EXERCISE >> Could you transcribe every record below exactly as it stands?

[[ AVAILABLE RECORDS open ]]

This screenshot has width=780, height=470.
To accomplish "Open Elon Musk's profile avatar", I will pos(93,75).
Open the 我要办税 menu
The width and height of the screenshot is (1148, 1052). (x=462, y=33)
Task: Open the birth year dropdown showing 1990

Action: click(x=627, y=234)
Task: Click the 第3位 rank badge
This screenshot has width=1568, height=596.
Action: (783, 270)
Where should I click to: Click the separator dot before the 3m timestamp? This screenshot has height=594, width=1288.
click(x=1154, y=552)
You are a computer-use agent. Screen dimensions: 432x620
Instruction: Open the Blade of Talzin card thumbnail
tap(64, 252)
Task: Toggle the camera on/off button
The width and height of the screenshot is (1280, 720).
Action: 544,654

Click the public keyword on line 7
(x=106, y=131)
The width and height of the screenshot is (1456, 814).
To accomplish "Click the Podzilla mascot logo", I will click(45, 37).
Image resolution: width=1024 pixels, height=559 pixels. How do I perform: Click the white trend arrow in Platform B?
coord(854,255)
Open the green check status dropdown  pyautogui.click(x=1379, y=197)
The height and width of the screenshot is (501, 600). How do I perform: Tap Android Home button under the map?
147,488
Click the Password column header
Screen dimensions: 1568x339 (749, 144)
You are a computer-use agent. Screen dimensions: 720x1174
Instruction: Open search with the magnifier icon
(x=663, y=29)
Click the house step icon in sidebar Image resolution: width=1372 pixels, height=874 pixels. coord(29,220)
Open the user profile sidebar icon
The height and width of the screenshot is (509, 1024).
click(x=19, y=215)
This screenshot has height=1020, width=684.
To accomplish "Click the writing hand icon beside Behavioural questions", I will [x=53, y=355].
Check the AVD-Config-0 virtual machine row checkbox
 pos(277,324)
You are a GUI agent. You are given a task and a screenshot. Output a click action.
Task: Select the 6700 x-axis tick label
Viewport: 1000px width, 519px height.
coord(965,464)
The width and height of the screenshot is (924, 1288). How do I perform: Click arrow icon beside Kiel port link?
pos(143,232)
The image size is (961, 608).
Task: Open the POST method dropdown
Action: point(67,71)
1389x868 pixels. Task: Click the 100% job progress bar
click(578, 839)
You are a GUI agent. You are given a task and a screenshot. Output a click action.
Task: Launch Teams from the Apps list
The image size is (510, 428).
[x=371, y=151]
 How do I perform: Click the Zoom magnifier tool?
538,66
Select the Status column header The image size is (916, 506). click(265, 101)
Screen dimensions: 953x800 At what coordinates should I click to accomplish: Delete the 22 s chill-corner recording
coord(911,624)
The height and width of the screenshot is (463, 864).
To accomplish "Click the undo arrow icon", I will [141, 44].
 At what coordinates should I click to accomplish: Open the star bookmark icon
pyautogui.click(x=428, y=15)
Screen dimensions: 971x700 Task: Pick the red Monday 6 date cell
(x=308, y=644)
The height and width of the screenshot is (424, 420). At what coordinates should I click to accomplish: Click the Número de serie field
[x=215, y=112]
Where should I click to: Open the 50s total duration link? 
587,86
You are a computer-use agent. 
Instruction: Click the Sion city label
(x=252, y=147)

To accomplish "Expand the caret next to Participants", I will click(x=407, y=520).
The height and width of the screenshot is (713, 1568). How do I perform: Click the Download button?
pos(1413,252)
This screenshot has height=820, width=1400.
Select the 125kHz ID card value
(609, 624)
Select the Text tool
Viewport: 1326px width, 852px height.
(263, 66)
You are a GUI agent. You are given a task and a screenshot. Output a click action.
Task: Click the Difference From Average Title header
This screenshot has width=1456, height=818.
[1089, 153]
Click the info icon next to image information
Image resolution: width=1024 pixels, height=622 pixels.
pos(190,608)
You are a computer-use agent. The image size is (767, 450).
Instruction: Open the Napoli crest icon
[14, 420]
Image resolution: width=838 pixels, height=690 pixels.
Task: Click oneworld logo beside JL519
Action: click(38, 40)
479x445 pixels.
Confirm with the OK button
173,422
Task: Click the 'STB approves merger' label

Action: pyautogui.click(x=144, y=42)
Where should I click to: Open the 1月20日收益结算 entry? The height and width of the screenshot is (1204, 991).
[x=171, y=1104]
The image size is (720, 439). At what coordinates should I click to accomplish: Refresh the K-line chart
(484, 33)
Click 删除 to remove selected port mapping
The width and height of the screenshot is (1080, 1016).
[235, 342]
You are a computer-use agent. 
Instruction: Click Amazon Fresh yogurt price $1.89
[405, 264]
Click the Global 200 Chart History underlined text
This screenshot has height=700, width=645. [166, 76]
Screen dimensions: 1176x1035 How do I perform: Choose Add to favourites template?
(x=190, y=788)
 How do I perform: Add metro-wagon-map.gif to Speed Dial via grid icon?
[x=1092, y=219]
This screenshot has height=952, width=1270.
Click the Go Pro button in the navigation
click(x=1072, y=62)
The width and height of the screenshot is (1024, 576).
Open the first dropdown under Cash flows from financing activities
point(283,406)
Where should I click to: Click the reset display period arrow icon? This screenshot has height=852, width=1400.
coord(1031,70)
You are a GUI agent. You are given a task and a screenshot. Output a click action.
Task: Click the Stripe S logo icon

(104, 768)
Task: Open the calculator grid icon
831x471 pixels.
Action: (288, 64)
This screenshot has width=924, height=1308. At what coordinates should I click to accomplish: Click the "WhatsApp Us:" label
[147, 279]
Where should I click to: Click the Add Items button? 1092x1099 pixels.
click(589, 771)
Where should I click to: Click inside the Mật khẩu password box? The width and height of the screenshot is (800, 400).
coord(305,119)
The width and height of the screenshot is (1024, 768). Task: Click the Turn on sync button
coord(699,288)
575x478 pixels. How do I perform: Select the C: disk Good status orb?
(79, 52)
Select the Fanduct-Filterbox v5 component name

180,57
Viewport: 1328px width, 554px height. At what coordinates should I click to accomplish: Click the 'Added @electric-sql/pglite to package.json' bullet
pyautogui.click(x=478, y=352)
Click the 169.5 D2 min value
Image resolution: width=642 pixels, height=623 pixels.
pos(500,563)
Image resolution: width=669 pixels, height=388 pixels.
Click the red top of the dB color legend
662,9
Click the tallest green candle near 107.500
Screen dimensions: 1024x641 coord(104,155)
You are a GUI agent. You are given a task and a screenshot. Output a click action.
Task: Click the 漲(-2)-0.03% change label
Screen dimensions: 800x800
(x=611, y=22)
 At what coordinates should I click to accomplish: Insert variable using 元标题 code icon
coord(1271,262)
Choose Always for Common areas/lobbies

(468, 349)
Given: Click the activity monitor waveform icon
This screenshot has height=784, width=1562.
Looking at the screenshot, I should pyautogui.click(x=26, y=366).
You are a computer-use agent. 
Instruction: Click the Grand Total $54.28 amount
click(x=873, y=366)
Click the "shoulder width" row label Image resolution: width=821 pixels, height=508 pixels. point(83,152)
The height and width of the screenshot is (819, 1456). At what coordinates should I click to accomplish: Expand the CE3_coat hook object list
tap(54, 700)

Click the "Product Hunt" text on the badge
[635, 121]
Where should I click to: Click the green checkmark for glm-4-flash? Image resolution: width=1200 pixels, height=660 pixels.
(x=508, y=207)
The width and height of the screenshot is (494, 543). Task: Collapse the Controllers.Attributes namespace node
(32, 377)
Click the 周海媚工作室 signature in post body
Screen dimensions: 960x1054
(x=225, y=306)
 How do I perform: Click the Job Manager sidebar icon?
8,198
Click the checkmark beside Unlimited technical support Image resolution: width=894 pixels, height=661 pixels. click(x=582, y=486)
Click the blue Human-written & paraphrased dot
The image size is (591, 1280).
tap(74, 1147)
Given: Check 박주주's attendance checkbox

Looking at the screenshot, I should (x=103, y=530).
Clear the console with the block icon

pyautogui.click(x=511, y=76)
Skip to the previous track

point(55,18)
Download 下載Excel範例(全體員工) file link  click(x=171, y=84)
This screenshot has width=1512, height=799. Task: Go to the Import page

[[ AVAILABLE RECORDS closed ]]

RESPONSE >>
This screenshot has width=780, height=470.
To accomplish "Open Elon Musk's profile avatar", I will pos(93,75).
Open the 我要办税 menu
The width and height of the screenshot is (1148, 1052). (x=462, y=33)
Task: Open the birth year dropdown showing 1990

Action: click(x=627, y=234)
Task: Click the 第3位 rank badge
This screenshot has width=1568, height=596.
Action: (783, 270)
Where should I click to: Click the separator dot before the 3m timestamp? This screenshot has height=594, width=1288.
click(x=1154, y=552)
You are a computer-use agent. Screen dimensions: 432x620
Instruction: Open the Blade of Talzin card thumbnail
tap(64, 252)
Task: Toggle the camera on/off button
The width and height of the screenshot is (1280, 720).
Action: 544,654

Click the public keyword on line 7
(x=106, y=131)
The width and height of the screenshot is (1456, 814).
To accomplish "Click the Podzilla mascot logo", I will click(45, 37).
Image resolution: width=1024 pixels, height=559 pixels. How do I perform: Click the white trend arrow in Platform B?
coord(854,255)
Open the green check status dropdown  pyautogui.click(x=1379, y=197)
The height and width of the screenshot is (501, 600). How do I perform: Tap Android Home button under the map?
147,488
Click the Password column header
Screen dimensions: 1568x339 (749, 144)
You are a computer-use agent. Screen dimensions: 720x1174
Instruction: Open search with the magnifier icon
(x=663, y=29)
Click the house step icon in sidebar Image resolution: width=1372 pixels, height=874 pixels. coord(29,220)
Open the user profile sidebar icon
The height and width of the screenshot is (509, 1024).
click(x=19, y=215)
This screenshot has height=1020, width=684.
To accomplish "Click the writing hand icon beside Behavioural questions", I will [x=53, y=355].
Check the AVD-Config-0 virtual machine row checkbox
 pos(277,324)
You are a GUI agent. You are given a task and a screenshot. Output a click action.
Task: Select the 6700 x-axis tick label
Viewport: 1000px width, 519px height.
coord(965,464)
The width and height of the screenshot is (924, 1288). How do I perform: Click arrow icon beside Kiel port link?
pos(143,232)
The image size is (961, 608).
Task: Open the POST method dropdown
Action: point(67,71)
1389x868 pixels. Task: Click the 100% job progress bar
click(578, 839)
You are a GUI agent. You are given a task and a screenshot. Output a click action.
Task: Launch Teams from the Apps list
The image size is (510, 428).
[x=371, y=151]
 How do I perform: Click the Zoom magnifier tool?
538,66
Select the Status column header The image size is (916, 506). click(265, 101)
Screen dimensions: 953x800 At what coordinates should I click to accomplish: Delete the 22 s chill-corner recording
coord(911,624)
The height and width of the screenshot is (463, 864).
To accomplish "Click the undo arrow icon", I will [141, 44].
 At what coordinates should I click to accomplish: Open the star bookmark icon
pyautogui.click(x=428, y=15)
Screen dimensions: 971x700 Task: Pick the red Monday 6 date cell
(x=308, y=644)
The height and width of the screenshot is (424, 420). At what coordinates should I click to accomplish: Click the Número de serie field
[x=215, y=112]
Where should I click to: Open the 50s total duration link? 
587,86
You are a computer-use agent. 
Instruction: Click the Sion city label
(x=252, y=147)

To accomplish "Expand the caret next to Participants", I will click(x=407, y=520).
The height and width of the screenshot is (713, 1568). How do I perform: Click the Download button?
pos(1413,252)
This screenshot has height=820, width=1400.
Select the 125kHz ID card value
(609, 624)
Select the Text tool
Viewport: 1326px width, 852px height.
(263, 66)
You are a GUI agent. You are given a task and a screenshot. Output a click action.
Task: Click the Difference From Average Title header
This screenshot has width=1456, height=818.
[1089, 153]
Click the info icon next to image information
Image resolution: width=1024 pixels, height=622 pixels.
pos(190,608)
You are a computer-use agent. The image size is (767, 450).
Instruction: Open the Napoli crest icon
[14, 420]
Image resolution: width=838 pixels, height=690 pixels.
Task: Click oneworld logo beside JL519
Action: click(38, 40)
479x445 pixels.
Confirm with the OK button
173,422
Task: Click the 'STB approves merger' label

Action: pyautogui.click(x=144, y=42)
Where should I click to: Open the 1月20日收益结算 entry? The height and width of the screenshot is (1204, 991).
[x=171, y=1104]
The image size is (720, 439). At what coordinates should I click to accomplish: Refresh the K-line chart
(484, 33)
Click 删除 to remove selected port mapping
The width and height of the screenshot is (1080, 1016).
[235, 342]
You are a computer-use agent. 
Instruction: Click Amazon Fresh yogurt price $1.89
[405, 264]
Click the Global 200 Chart History underlined text
This screenshot has height=700, width=645. [166, 76]
Screen dimensions: 1176x1035 How do I perform: Choose Add to favourites template?
(x=190, y=788)
 How do I perform: Add metro-wagon-map.gif to Speed Dial via grid icon?
[x=1092, y=219]
This screenshot has height=952, width=1270.
Click the Go Pro button in the navigation
click(x=1072, y=62)
The width and height of the screenshot is (1024, 576).
Open the first dropdown under Cash flows from financing activities
point(283,406)
Where should I click to: Click the reset display period arrow icon? This screenshot has height=852, width=1400.
coord(1031,70)
You are a GUI agent. You are given a task and a screenshot. Output a click action.
Task: Click the Stripe S logo icon

(104, 768)
Task: Open the calculator grid icon
831x471 pixels.
Action: (288, 64)
This screenshot has width=924, height=1308. At what coordinates should I click to accomplish: Click the "WhatsApp Us:" label
[147, 279]
Where should I click to: Click the Add Items button? 1092x1099 pixels.
click(589, 771)
Where should I click to: Click inside the Mật khẩu password box? The width and height of the screenshot is (800, 400).
coord(305,119)
The width and height of the screenshot is (1024, 768). Task: Click the Turn on sync button
coord(699,288)
575x478 pixels. How do I perform: Select the C: disk Good status orb?
(79, 52)
Select the Fanduct-Filterbox v5 component name

180,57
Viewport: 1328px width, 554px height. At what coordinates should I click to accomplish: Click the 'Added @electric-sql/pglite to package.json' bullet
pyautogui.click(x=478, y=352)
Click the 169.5 D2 min value
Image resolution: width=642 pixels, height=623 pixels.
pos(500,563)
Image resolution: width=669 pixels, height=388 pixels.
Click the red top of the dB color legend
662,9
Click the tallest green candle near 107.500
Screen dimensions: 1024x641 coord(104,155)
You are a GUI agent. You are given a task and a screenshot. Output a click action.
Task: Click the 漲(-2)-0.03% change label
Screen dimensions: 800x800
(x=611, y=22)
 At what coordinates should I click to accomplish: Insert variable using 元标题 code icon
coord(1271,262)
Choose Always for Common areas/lobbies

(468, 349)
Given: Click the activity monitor waveform icon
This screenshot has height=784, width=1562.
Looking at the screenshot, I should pyautogui.click(x=26, y=366).
You are a computer-use agent. 
Instruction: Click the Grand Total $54.28 amount
click(x=873, y=366)
Click the "shoulder width" row label Image resolution: width=821 pixels, height=508 pixels. point(83,152)
The height and width of the screenshot is (819, 1456). At what coordinates should I click to accomplish: Expand the CE3_coat hook object list
tap(54, 700)

Click the "Product Hunt" text on the badge
[635, 121]
Where should I click to: Click the green checkmark for glm-4-flash? Image resolution: width=1200 pixels, height=660 pixels.
(x=508, y=207)
The width and height of the screenshot is (494, 543). Task: Collapse the Controllers.Attributes namespace node
(32, 377)
Click the 周海媚工作室 signature in post body
Screen dimensions: 960x1054
(x=225, y=306)
 How do I perform: Click the Job Manager sidebar icon?
8,198
Click the checkmark beside Unlimited technical support Image resolution: width=894 pixels, height=661 pixels. click(x=582, y=486)
Click the blue Human-written & paraphrased dot
The image size is (591, 1280).
tap(74, 1147)
Given: Check 박주주's attendance checkbox

Looking at the screenshot, I should (x=103, y=530).
Clear the console with the block icon

pyautogui.click(x=511, y=76)
Skip to the previous track

point(55,18)
Download 下載Excel範例(全體員工) file link  click(x=171, y=84)
This screenshot has width=1512, height=799. Task: Go to the Import page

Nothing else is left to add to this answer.